*TASK GOAL*
Wherever a line in the data below holds "search", copy that line.

::: SUPPLIED DATA :::

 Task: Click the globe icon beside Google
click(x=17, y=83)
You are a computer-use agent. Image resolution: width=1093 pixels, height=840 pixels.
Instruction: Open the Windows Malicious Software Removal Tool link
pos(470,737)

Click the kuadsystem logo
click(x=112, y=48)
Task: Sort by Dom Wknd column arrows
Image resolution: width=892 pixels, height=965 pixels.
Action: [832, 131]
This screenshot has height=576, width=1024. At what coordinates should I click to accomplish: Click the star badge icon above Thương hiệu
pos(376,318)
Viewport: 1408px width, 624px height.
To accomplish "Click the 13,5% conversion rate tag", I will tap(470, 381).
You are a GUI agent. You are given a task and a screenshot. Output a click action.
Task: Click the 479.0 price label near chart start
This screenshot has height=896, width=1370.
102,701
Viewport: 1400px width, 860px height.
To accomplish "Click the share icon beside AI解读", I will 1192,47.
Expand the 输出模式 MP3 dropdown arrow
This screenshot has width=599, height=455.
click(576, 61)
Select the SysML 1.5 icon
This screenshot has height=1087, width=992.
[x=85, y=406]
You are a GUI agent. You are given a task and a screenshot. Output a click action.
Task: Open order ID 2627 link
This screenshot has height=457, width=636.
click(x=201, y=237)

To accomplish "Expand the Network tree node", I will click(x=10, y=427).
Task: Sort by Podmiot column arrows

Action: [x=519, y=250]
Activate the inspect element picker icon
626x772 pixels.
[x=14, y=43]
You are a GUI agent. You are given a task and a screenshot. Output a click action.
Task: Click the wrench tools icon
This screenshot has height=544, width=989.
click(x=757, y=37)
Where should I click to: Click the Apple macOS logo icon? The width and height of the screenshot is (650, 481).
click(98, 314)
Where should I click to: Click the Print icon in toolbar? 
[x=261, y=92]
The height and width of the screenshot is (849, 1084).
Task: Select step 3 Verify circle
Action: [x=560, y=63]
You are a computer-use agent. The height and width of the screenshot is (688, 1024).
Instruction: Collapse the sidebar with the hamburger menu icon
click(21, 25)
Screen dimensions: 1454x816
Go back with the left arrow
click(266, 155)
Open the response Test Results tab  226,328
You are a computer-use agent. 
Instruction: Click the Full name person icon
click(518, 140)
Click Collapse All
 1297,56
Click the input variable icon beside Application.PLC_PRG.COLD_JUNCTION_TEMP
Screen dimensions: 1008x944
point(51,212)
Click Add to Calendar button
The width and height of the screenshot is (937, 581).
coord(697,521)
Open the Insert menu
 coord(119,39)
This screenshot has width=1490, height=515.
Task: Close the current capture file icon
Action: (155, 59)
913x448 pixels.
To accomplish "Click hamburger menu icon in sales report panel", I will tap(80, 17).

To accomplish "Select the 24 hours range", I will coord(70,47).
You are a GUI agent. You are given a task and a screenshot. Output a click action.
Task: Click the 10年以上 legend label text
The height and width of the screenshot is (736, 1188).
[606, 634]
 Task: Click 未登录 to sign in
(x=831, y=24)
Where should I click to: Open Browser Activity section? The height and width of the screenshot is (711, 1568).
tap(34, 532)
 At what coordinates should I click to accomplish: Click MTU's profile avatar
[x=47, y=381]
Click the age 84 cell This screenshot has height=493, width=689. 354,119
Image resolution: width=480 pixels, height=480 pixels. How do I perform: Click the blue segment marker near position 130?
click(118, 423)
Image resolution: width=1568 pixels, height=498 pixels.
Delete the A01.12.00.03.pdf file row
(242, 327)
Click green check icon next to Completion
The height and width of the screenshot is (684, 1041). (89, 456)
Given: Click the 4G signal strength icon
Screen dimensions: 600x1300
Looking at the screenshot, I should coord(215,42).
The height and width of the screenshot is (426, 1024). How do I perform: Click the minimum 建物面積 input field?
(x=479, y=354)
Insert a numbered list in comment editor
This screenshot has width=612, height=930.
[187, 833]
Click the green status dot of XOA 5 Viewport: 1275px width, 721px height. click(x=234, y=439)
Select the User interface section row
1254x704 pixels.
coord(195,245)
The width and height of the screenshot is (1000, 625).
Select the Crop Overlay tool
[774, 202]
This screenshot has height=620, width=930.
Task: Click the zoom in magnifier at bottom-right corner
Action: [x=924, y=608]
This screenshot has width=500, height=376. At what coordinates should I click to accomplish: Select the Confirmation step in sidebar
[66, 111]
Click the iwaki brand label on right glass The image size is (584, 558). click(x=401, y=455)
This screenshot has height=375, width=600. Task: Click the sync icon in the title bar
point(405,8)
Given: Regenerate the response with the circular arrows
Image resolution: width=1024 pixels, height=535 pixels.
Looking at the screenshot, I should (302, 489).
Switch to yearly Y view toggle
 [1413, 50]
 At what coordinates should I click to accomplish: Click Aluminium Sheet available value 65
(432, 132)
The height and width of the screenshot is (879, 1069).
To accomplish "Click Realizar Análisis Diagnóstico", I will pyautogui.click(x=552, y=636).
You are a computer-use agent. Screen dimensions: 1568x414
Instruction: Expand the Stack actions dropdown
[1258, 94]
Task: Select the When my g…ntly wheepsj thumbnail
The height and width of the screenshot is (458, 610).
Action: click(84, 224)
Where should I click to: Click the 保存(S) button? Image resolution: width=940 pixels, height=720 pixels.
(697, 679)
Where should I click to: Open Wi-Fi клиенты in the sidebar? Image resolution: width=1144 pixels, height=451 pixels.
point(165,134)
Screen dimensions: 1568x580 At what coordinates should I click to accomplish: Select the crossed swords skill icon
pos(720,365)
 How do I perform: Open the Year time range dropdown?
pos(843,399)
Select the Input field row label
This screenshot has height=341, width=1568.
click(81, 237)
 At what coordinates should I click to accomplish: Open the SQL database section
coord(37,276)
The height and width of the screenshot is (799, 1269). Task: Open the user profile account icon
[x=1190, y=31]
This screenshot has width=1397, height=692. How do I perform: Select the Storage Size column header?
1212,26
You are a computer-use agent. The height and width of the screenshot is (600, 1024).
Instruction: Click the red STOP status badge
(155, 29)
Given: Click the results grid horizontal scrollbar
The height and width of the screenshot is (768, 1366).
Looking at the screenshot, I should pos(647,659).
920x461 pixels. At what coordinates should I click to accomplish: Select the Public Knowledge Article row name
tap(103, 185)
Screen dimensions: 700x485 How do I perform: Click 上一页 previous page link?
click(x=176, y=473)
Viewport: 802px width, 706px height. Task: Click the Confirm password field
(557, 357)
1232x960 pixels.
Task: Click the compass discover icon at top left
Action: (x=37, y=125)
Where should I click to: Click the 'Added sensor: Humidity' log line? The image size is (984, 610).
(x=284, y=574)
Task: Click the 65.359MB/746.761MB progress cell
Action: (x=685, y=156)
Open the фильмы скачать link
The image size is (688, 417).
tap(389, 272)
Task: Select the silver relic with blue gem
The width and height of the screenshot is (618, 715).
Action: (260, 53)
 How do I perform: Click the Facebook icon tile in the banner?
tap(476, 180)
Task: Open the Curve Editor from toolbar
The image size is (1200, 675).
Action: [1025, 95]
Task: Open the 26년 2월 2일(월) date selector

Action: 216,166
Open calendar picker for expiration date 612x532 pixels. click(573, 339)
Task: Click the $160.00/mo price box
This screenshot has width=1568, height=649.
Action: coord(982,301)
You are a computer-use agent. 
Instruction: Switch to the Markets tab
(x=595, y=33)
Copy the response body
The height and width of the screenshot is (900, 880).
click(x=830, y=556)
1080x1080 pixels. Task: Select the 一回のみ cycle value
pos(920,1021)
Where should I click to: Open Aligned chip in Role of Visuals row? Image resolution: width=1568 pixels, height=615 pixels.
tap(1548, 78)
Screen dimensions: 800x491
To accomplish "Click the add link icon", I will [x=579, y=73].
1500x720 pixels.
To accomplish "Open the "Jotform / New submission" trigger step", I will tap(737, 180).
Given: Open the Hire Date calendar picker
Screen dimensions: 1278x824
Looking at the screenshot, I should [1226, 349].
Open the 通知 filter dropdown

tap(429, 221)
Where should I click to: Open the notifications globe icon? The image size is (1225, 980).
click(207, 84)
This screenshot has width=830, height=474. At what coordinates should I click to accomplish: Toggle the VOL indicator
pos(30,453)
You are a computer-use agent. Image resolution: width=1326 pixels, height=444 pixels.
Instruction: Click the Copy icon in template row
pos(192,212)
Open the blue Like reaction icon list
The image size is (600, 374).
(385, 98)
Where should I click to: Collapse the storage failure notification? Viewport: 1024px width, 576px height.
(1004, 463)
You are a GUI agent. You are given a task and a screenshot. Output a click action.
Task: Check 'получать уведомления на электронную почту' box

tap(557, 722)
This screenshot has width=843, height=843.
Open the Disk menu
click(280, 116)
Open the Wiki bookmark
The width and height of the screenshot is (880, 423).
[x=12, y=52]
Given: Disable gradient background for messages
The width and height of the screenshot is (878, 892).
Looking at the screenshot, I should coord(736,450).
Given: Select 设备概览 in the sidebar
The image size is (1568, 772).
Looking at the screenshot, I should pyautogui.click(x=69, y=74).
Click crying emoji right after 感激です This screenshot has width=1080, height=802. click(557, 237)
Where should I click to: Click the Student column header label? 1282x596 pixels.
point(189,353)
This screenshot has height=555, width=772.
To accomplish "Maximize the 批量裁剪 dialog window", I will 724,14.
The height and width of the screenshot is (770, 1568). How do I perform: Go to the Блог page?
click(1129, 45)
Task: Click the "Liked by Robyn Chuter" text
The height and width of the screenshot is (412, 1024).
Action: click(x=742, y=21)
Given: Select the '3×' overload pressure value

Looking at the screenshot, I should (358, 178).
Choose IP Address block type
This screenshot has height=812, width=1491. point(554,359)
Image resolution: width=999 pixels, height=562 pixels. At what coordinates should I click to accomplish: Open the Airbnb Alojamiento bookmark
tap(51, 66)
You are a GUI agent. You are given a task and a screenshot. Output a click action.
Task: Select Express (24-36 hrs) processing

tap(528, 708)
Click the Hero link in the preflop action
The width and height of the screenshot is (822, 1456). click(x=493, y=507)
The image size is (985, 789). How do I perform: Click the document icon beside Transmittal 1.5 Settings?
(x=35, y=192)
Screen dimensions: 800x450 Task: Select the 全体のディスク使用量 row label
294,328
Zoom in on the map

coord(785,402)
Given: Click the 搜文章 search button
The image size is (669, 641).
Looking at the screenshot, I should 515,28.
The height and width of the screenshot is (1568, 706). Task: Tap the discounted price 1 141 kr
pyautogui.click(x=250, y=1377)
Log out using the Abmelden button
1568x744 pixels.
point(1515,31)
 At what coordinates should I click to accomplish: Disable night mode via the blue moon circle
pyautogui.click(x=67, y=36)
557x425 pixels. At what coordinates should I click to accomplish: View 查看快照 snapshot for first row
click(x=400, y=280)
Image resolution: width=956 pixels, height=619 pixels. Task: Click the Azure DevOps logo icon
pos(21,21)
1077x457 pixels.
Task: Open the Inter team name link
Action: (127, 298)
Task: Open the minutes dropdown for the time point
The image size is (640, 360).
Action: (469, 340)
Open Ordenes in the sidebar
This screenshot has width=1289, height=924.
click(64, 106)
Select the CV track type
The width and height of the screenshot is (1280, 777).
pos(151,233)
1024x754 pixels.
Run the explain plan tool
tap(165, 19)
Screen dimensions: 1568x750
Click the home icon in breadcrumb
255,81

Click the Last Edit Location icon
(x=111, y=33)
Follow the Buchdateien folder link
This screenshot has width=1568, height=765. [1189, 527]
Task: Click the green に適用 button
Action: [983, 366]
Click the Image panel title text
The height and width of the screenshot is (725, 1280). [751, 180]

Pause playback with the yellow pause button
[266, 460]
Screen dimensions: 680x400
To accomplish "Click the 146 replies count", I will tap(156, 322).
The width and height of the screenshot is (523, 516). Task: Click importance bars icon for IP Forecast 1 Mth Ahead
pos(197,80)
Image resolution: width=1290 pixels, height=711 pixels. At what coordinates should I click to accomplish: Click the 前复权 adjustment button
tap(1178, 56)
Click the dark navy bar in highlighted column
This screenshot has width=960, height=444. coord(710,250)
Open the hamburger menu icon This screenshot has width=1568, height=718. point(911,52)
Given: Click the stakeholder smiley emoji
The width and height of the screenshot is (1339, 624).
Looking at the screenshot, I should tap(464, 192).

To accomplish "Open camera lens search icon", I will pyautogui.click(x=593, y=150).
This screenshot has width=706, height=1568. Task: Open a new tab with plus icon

:::

*RESULT OF THE TASK*
Given: Click the 搜文章 search button
To accomplish "Open camera lens search icon", I will pyautogui.click(x=593, y=150).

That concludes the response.